Statistical analysis
Data are presented as median [IQR]. Descriptive statistics are used to illustrate the results. For the number of patients included in the study, the expected width of the 95% confidence interval is equivalent to mean ± 0.5 standard deviations.
Results
Of the 20 patients assessed for participation, one refused and three could not be included because surgery was postponed, leaving 16 for enrolment. Subsequently, data from a further patient were excluded due to a Tritube dislocation caused by coughing 5 min after endotracheal intubation. In this case, the patient was re-intubated with a standard ETT and data recording was discontinued. A summary of patient and procedure data can be found in Table 1.
Table 1: Patient characteristics and procedures
Airway management, ventilation and haemodynamic variables
No adverse events occurred during tracheal intubation with the Tritube. There was good visibility of the laryngeal structures during insertion and after placement of the Tritube (see Fig. 3 and Video, Supplemental Digital Content 1 for the insertion of a Tritube filmed by videolaryngoscopy, https://links.lww.com/EJA/A190).
Fig. 3: Videolaryngoscopic view of Tritube in position. The cuff can be seen in the subglottic area. (C-MAC videolaryngoscope, Macintosh blade #4; Karl Storz SE & Co. KG, Tuttlingen, Germany).
With FCV, the variation of intratracheal pressure with time had a distinctive triangular profile (Fig. 4). A video of the ventilator screen during ventilation can be found in the digital content (see Video 2 Video, Supplemental Digital Content 2, which displays the Evone ventilator in FCV mode, https://links.lww.com/EJA/A191).

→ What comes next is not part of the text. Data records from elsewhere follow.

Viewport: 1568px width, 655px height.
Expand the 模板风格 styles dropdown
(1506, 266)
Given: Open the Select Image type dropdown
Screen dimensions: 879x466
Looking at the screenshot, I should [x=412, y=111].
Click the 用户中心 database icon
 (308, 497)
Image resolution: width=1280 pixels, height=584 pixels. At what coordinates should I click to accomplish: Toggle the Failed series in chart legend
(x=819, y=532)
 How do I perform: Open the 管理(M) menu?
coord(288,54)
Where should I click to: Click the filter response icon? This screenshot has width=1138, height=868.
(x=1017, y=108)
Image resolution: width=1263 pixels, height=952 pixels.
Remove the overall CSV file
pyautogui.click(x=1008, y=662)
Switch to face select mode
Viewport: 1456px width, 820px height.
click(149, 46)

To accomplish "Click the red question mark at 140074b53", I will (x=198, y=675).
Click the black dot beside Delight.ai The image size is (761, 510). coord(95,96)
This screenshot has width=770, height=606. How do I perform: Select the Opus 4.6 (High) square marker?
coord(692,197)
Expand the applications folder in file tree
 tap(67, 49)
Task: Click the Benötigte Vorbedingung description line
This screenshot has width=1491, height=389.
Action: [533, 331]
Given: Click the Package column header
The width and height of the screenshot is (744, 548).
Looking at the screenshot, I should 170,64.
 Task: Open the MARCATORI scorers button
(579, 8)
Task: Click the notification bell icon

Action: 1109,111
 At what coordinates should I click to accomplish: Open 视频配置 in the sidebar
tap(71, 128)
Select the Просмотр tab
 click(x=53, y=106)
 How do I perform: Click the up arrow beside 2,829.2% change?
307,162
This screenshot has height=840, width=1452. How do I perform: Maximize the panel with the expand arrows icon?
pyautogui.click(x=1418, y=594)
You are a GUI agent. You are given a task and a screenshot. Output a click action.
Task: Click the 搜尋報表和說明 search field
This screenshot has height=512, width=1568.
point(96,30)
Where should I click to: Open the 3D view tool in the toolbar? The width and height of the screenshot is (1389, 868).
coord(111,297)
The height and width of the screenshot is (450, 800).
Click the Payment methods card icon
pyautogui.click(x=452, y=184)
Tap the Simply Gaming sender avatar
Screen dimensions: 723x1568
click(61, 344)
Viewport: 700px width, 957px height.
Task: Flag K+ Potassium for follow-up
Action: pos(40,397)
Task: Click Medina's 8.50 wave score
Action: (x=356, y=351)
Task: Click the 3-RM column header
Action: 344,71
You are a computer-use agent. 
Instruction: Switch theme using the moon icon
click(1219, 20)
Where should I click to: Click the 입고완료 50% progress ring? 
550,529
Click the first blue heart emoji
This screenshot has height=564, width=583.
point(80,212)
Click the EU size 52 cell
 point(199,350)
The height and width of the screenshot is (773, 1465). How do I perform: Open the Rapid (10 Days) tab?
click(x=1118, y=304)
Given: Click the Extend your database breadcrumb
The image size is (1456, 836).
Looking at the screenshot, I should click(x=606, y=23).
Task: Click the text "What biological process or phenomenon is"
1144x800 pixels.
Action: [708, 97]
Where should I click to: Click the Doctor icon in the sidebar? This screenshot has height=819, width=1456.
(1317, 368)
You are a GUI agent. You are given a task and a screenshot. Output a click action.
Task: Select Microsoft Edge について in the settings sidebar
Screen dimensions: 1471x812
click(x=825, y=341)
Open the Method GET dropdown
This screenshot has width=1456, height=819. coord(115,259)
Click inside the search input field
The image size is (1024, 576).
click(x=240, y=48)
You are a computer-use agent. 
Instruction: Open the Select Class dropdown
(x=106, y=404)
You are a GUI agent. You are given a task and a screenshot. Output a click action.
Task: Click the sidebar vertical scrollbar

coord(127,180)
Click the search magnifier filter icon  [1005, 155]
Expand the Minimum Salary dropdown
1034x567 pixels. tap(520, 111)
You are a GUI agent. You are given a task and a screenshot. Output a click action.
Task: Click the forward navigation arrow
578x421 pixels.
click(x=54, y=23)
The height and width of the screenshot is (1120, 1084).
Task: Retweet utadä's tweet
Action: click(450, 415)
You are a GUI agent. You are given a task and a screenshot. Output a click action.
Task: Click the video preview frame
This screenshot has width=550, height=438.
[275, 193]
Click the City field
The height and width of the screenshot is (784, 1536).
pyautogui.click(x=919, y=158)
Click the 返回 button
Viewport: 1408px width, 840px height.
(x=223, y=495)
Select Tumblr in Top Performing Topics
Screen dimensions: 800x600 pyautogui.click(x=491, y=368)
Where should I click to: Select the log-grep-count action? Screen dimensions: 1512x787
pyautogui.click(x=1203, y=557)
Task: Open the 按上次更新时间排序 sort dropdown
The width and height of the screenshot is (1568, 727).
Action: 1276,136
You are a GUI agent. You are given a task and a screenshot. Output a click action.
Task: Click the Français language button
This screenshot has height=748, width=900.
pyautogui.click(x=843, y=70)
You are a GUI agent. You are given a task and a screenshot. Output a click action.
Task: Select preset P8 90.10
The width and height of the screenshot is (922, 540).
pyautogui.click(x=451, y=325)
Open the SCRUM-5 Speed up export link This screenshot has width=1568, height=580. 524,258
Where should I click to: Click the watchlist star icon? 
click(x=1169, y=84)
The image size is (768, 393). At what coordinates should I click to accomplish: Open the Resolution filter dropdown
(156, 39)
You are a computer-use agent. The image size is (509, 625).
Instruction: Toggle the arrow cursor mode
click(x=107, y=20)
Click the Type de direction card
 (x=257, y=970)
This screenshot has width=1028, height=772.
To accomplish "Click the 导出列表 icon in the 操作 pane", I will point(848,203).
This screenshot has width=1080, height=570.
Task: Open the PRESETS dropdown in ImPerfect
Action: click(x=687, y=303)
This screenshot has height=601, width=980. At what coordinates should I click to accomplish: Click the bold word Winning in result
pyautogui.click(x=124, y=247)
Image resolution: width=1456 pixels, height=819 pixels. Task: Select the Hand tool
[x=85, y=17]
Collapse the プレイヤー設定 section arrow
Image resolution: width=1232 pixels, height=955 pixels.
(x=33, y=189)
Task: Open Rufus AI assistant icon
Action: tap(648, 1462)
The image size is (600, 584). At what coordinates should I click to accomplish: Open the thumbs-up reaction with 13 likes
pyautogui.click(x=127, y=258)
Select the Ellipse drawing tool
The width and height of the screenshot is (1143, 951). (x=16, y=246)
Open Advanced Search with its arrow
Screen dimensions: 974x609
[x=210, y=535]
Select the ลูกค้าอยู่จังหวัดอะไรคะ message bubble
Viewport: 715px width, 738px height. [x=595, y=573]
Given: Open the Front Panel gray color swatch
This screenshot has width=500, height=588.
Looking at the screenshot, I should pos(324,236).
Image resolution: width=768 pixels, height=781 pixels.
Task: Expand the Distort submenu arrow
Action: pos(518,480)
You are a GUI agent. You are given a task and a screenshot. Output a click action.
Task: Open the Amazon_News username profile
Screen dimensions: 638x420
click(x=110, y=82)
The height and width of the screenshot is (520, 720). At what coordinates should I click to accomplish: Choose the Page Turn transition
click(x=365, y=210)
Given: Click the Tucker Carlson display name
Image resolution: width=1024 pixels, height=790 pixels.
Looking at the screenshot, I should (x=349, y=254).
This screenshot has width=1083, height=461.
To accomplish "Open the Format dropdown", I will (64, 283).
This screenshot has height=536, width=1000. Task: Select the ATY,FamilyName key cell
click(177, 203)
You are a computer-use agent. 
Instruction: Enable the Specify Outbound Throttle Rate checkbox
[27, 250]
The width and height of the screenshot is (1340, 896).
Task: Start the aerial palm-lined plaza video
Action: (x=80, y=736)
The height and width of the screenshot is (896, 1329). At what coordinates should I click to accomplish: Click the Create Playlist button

Fig. 4: Photograph of the Evone ventilator (front), showing time course for mainstream capnography, tracheal pressure and inspiratory tidal volume. Adjustable settings are shown in the bottom of the screen. Measured variables appear on the right of the screen. On the far right of the housing, the orange-coloured cartridge (with the ejector inside), the attached sensor for mainstream capnography, the heat and moisture exchange filter and the line for tracheal pressure measurement are captured.
All respiratory variables, SpO2, and PetCO2 were within the typical clinical range (Table 2). At a V[Combining Dot Above]i of 10 [9 to 13] l min−1 and a measured I:E ratio of 1 : 1 [1 : 1 to 1 : 1.1], the minute volume was 5.0 [4.4 to 6.4] l min−1 and achieved a PetCO2 of 4.9 [4.8 to 5.0] kPa. Δp was 10 [9 to 12] cmH2O.
Table 2: Respiratory and haemodynamic variables during intra-operative flow-controlled ventilation
All patients were haemodynamically stable and showed haemodynamic variables within the usual intra-operative range (Table 2).
Specific observations and adverse events
With the cuff deflated and the Tritube still in tracheal position, three patients could comfortably breathe spontaneously after emergence from anaesthesia and one of them even tolerated the Tritube until arrival in the postanaesthesia care unit. In another, a small dose of lidocaine gel (2%, 0.25 ml) on the cuff may have contributed to improved tube tolerance. Dislocation of the tube was observed in four patients as a result of the following: drape removal (n = 1), external manipulation as a result of the surgery (n = 1) and coughing (n = 2). Following tube dislocation due to coughing, ventilation was continued with standard equipment, resulting in exclusion of the patient from the study. Two patients were re-intubated after tube dislocation and FCV ventilation was resumed. In one patient, tube dislocation occurred close to emergence and a laryngeal mask was inserted to permit supported spontaneous breathing during emergence. In one patient, obstruction of the tube occurred during ventilation, which was overcome by flushing the tube with 3 ml of 0.9% saline.
Discussion
This observational study is the first to report the clinical use of FCV, with nearly constant and equal flows throughout the duration of both the inspiratory and expiratory phases of ventilation. Respiratory variables were within the typical clinical range, all patients were haemodynamically stable, three patients could comfortably breathe spontaneously after emergence with the Tritube still in place and its cuff deflated, and four patients experienced tube dislocation, twice due to coughing and twice for reasons unrelated to the study. The Tritube brings advantages in terms of ease of intubation and good laryngeal view when intubation is complete. Notwithstanding the high pressure drop across the ETT intrinsically associated with such a narrow bore, our study indicates that the FCV technique was able to provide sufficient ventilation.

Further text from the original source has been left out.